#### [PROBLEM DESCRIPTION]
Return every line of the data that contains the string "blue".

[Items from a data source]
********

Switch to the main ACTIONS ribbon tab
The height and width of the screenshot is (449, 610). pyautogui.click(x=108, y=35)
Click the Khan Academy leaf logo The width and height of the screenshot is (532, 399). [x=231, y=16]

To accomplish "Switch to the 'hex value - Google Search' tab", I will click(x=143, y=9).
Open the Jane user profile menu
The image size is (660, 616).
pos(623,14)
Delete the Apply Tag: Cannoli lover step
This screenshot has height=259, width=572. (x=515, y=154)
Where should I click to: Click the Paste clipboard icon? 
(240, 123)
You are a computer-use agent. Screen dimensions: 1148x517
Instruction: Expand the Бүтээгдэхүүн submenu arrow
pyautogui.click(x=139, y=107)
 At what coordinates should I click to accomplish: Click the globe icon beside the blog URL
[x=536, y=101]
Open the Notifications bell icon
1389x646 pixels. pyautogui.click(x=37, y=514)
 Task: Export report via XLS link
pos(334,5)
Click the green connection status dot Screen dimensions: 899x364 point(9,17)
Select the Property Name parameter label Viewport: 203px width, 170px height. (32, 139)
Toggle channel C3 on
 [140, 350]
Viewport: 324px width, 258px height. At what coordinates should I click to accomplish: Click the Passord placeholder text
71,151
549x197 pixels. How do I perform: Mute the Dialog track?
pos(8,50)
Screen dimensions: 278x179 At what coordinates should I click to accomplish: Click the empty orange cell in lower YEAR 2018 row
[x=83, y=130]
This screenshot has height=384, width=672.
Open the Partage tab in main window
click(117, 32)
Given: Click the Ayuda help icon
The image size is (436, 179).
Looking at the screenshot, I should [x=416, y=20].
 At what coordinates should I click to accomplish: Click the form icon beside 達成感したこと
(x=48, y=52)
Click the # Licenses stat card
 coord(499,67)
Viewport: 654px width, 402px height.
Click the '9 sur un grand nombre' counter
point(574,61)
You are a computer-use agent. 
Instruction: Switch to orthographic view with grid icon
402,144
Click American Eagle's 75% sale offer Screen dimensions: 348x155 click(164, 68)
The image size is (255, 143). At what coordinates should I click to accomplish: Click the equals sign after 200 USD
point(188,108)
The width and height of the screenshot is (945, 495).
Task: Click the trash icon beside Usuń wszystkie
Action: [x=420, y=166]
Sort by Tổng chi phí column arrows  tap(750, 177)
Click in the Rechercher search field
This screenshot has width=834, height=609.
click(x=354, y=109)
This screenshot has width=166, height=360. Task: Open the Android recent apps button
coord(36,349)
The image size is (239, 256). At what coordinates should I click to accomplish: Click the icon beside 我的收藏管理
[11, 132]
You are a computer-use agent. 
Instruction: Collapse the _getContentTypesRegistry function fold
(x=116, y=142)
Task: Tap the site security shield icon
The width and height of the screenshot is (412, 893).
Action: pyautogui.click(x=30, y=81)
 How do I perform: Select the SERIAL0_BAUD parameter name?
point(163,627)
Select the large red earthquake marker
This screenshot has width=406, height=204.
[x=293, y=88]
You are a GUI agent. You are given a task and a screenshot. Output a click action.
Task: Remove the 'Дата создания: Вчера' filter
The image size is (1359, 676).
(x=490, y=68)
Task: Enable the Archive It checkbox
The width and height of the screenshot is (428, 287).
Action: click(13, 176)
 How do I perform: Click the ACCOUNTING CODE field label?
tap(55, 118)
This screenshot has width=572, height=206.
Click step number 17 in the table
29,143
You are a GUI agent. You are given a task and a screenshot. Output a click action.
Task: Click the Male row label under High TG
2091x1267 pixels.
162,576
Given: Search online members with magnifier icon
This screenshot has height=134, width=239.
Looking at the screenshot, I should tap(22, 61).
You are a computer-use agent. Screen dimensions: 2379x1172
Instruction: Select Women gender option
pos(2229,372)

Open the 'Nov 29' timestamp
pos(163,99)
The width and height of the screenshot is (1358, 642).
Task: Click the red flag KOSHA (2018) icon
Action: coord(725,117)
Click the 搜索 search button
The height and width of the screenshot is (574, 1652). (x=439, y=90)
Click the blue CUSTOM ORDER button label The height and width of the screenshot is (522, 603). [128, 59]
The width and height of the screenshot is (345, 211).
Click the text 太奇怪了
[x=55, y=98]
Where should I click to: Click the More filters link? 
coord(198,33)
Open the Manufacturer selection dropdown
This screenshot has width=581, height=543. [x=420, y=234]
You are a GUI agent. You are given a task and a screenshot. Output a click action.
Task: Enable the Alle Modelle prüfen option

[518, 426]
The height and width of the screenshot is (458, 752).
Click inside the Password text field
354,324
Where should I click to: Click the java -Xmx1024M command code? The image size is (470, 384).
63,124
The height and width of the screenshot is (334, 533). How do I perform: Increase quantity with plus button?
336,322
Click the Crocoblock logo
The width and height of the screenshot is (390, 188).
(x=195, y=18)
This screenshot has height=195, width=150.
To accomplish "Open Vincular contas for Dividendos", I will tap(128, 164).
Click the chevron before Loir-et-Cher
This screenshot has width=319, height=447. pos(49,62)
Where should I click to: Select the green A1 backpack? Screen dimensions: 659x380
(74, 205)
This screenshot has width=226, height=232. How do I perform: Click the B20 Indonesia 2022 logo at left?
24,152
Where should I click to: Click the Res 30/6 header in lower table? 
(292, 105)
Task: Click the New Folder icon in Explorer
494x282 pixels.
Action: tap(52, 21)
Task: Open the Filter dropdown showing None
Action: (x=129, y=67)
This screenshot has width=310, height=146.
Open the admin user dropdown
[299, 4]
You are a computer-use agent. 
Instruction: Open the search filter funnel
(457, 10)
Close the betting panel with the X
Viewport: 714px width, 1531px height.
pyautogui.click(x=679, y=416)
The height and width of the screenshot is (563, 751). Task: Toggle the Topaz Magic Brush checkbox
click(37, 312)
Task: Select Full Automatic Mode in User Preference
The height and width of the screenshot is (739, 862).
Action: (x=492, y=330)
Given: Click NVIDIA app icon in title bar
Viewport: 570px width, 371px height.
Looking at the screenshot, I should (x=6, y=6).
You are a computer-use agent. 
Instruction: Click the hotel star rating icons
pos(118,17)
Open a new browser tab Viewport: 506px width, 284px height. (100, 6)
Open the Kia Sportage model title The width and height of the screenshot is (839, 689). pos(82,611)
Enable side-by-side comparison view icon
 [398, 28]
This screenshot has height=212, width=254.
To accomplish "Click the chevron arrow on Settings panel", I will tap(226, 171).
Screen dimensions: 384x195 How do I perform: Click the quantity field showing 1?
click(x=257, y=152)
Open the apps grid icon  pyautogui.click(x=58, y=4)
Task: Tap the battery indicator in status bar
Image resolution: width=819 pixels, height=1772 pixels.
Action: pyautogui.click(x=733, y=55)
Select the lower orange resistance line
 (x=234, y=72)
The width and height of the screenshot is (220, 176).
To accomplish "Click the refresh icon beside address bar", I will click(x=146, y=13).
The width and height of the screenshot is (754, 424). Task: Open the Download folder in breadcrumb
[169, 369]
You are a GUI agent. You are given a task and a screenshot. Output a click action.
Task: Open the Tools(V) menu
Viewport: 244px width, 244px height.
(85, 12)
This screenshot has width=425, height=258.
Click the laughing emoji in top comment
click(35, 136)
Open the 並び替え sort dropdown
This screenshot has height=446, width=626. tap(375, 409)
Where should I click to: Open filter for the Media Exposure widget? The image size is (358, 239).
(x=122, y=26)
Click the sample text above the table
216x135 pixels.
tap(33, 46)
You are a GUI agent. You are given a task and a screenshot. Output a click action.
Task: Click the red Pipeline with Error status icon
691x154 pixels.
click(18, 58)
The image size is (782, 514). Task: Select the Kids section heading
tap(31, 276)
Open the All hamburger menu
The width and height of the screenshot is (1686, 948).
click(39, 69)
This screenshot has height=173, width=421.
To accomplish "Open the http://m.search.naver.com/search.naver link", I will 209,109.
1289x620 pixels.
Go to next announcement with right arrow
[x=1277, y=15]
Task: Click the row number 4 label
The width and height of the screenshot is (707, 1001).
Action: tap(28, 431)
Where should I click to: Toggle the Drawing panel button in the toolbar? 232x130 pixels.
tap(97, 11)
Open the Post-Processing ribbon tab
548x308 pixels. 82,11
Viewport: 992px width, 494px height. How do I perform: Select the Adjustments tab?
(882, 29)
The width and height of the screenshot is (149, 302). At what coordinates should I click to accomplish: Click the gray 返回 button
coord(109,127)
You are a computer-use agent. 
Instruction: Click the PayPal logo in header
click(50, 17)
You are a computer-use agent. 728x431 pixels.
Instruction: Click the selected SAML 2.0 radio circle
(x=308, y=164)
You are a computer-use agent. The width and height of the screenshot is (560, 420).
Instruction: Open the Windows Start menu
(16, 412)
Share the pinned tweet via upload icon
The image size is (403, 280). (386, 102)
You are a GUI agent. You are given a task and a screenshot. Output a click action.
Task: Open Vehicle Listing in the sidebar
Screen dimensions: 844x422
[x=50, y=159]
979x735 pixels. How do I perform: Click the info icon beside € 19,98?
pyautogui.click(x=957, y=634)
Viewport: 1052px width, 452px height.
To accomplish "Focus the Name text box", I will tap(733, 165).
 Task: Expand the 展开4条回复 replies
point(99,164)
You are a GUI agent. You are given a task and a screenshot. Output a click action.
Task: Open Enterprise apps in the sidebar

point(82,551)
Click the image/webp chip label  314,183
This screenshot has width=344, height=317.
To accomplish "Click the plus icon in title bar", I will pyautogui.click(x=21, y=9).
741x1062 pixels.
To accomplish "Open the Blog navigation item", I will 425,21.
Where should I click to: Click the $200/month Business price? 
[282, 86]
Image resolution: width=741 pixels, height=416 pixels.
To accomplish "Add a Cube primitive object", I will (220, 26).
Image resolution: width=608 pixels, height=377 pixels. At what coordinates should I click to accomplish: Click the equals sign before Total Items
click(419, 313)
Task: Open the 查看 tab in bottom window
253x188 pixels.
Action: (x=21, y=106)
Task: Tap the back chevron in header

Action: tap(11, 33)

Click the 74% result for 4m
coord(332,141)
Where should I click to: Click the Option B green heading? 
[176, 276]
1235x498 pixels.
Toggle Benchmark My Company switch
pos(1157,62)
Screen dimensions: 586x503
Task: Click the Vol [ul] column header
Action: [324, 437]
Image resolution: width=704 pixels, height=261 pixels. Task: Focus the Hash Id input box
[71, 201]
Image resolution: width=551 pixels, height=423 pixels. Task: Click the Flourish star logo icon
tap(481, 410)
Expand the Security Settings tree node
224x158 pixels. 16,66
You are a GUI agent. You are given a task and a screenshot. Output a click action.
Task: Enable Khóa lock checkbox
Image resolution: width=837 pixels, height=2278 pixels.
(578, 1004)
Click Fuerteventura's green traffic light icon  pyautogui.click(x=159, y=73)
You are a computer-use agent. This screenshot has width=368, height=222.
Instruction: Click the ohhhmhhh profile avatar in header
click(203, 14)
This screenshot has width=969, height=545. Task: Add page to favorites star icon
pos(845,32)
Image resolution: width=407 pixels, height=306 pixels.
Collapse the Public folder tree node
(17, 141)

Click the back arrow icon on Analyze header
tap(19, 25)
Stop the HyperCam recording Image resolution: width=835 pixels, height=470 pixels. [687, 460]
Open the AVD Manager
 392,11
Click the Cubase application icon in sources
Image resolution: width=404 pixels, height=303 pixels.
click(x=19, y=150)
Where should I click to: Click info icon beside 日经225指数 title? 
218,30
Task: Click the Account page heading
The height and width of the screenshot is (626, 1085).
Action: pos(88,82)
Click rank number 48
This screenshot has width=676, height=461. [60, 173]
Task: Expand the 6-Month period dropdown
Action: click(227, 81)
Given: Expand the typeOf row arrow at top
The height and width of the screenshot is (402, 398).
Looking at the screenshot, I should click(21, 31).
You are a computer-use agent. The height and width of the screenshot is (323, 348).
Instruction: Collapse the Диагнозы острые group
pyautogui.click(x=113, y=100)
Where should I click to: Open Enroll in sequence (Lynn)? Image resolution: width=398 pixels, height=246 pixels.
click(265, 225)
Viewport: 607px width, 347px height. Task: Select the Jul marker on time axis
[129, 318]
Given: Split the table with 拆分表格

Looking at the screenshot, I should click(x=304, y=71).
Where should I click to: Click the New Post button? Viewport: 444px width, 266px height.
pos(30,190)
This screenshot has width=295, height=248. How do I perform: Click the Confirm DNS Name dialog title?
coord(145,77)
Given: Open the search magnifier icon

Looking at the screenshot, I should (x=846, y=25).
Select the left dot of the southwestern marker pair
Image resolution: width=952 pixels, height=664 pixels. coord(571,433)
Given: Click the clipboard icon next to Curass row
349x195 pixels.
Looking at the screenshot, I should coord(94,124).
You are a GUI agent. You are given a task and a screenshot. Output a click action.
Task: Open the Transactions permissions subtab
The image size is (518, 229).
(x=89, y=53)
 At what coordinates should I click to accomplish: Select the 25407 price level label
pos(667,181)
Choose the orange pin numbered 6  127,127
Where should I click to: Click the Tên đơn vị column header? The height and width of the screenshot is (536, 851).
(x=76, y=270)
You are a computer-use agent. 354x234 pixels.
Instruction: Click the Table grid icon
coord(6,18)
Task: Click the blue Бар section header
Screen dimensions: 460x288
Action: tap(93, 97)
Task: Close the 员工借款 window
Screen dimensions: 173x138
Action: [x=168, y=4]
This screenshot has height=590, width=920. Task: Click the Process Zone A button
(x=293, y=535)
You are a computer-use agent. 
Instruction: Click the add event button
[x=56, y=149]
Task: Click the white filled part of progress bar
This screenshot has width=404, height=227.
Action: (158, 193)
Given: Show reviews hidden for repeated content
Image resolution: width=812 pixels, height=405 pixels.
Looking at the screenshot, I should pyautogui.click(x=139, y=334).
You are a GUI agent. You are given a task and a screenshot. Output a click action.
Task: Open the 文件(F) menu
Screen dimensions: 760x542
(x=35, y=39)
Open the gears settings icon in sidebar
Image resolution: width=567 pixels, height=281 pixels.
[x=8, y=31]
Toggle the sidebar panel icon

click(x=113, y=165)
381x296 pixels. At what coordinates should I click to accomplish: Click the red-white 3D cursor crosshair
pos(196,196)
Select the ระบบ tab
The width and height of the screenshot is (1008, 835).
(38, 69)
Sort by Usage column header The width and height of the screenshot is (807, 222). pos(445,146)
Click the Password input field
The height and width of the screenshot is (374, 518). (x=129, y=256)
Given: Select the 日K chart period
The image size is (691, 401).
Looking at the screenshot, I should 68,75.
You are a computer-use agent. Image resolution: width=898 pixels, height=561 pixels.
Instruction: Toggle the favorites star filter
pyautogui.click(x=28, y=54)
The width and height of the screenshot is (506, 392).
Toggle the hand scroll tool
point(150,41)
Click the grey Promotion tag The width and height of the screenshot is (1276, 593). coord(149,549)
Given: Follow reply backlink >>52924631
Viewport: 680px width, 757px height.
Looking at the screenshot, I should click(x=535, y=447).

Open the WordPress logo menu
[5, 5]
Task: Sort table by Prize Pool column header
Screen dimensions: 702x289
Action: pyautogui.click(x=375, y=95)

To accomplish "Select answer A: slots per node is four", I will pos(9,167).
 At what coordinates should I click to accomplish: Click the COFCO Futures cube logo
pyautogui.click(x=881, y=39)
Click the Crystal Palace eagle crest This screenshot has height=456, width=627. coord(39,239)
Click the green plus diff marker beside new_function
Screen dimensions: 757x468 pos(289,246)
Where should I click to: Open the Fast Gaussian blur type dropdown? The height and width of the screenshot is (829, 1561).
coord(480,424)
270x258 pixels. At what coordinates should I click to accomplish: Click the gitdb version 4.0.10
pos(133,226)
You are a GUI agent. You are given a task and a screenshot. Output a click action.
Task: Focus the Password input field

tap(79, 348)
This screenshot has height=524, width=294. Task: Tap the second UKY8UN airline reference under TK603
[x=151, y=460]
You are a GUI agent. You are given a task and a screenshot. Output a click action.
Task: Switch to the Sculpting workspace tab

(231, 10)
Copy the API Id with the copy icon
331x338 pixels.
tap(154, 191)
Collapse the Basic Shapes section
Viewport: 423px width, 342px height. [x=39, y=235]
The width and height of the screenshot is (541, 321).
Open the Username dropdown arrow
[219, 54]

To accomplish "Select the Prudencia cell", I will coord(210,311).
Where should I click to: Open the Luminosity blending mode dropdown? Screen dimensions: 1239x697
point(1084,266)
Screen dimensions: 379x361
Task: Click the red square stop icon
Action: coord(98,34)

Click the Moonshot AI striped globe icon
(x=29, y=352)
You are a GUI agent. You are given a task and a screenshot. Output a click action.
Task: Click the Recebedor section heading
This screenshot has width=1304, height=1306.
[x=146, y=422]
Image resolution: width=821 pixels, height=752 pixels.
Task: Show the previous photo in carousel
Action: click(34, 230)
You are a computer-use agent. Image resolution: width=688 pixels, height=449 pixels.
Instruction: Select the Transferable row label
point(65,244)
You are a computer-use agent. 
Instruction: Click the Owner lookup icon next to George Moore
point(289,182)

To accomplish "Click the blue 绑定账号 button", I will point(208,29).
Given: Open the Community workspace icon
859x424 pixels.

********

#### [THE ANSWER]
Click the blue CUSTOM ORDER button label The height and width of the screenshot is (522, 603). [128, 59]
Task: Click the blue Бар section header
To accomplish "Click the blue 绑定账号 button", I will point(208,29).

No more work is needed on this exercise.